3. If $u = x^2+1$, then I need to find what $du$ is. Taking the derivative, $du = 2x \, dx$. This means I can replace $x \, dx$ with $\frac{1}{2} du$. Also, from $u=x^2+1$, I can say $x^2 = u-1$.
4. The $x^3$ in the numerator can be split into $x^2 \cdot x$. This is super handy! Now I have all the pieces to switch from $x$ to $u$.
5. I also need to change the 'start' and 'end' points (the limits of integration) for $u$:
* When $x=0$, $u = 0^2+1 = 1$.
* When $x=1$, $u = 1^2+1 = 2$.
So, the integral became: $\int_{1}^{2} \frac{(u-1)}{\sqrt{u}} \cdot \frac{1}{2} du$.
6. Next, I simplified the fraction inside the integral: $\frac{u-1}{\sqrt{u}} = \frac{u}{\sqrt{u}} - \frac{1}{\sqrt{u}}$. This is just $u^{1/2} - u^{-1/2}$ (using exponent rules, where $\sqrt{u} = u^{1/2}$).
So, the integral was $\frac{1}{2} \int_{1}^{2} (u^{1/2} - u^{-1/2}) du$.
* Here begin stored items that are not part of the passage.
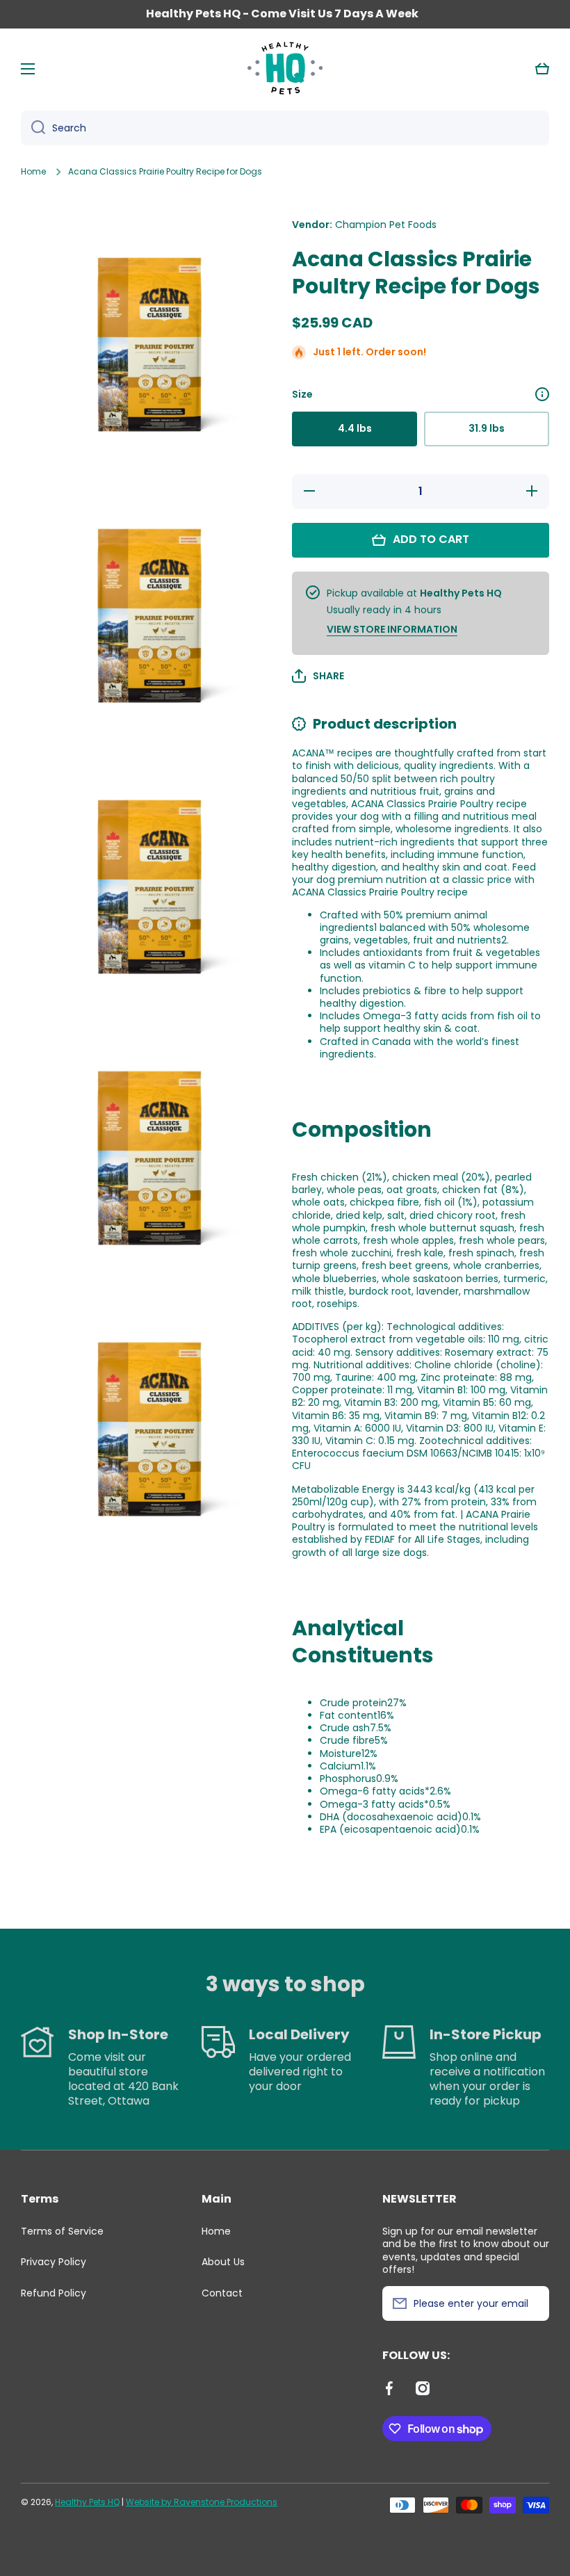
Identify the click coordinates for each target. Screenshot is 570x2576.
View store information (392, 629)
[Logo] (285, 69)
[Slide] (542, 394)
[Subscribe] (531, 2303)
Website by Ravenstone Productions (201, 2502)
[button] (542, 69)
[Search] (33, 128)
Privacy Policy (53, 2262)
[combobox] (285, 128)
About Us (223, 2262)
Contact (222, 2292)
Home (33, 171)
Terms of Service (62, 2231)
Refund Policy (53, 2292)
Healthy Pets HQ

7. Now, I just integrate each term using the power rule for integration (which says $\int u^n du = \frac{u^{n+1}}{n+1}$):
* For $u^{1/2}$, it becomes $\frac{u^{1/2+1}}{1/2+1} = \frac{u^{3/2}}{3/2} = \frac{2}{3}u^{3/2}$.
* For $u^{-1/2}$, it becomes $\frac{u^{-1/2+1}}{-1/2+1} = \frac{u^{1/2}}{1/2} = 2u^{1/2}$.
So, the antiderivative (the function before we took the derivative) was $\frac{1}{2} \left[ \frac{2}{3}u^{3/2} - 2u^{1/2} \right]$. When I multiply the $\frac{1}{2}$ inside, it becomes $\frac{1}{3}u^{3/2} - u^{1/2}$.
8. Finally, I plugged in the new limits of integration ($u=2$ and $u=1$) and subtracted the value at the lower limit from the value at the upper limit:
* At $u=2$: $\frac{1}{3}(2)^{3/2} - (2)^{1/2} = \frac{1}{3}(2\sqrt{2}) - \sqrt{2} = \frac{2\sqrt{2}}{3} - \frac{3\sqrt{2}}{3} = -\frac{\sqrt{2}}{3}$.
* At $u=1$: $\frac{1}{3}(1)^{3/2} - (1)^{1/2} = \frac{1}{3}(1) - 1 = \frac{1}{3} - \frac{3}{3} = -\frac{2}{3}$.
Subtracting the second result from the first: $(-\frac{\sqrt{2}}{3}) - (-\frac{2}{3}) = -\frac{\sqrt{2}}{3} + \frac{2}{3} = \frac{2-\sqrt{2}}{3}$.

And that's how I got the answer! It was a fun puzzle!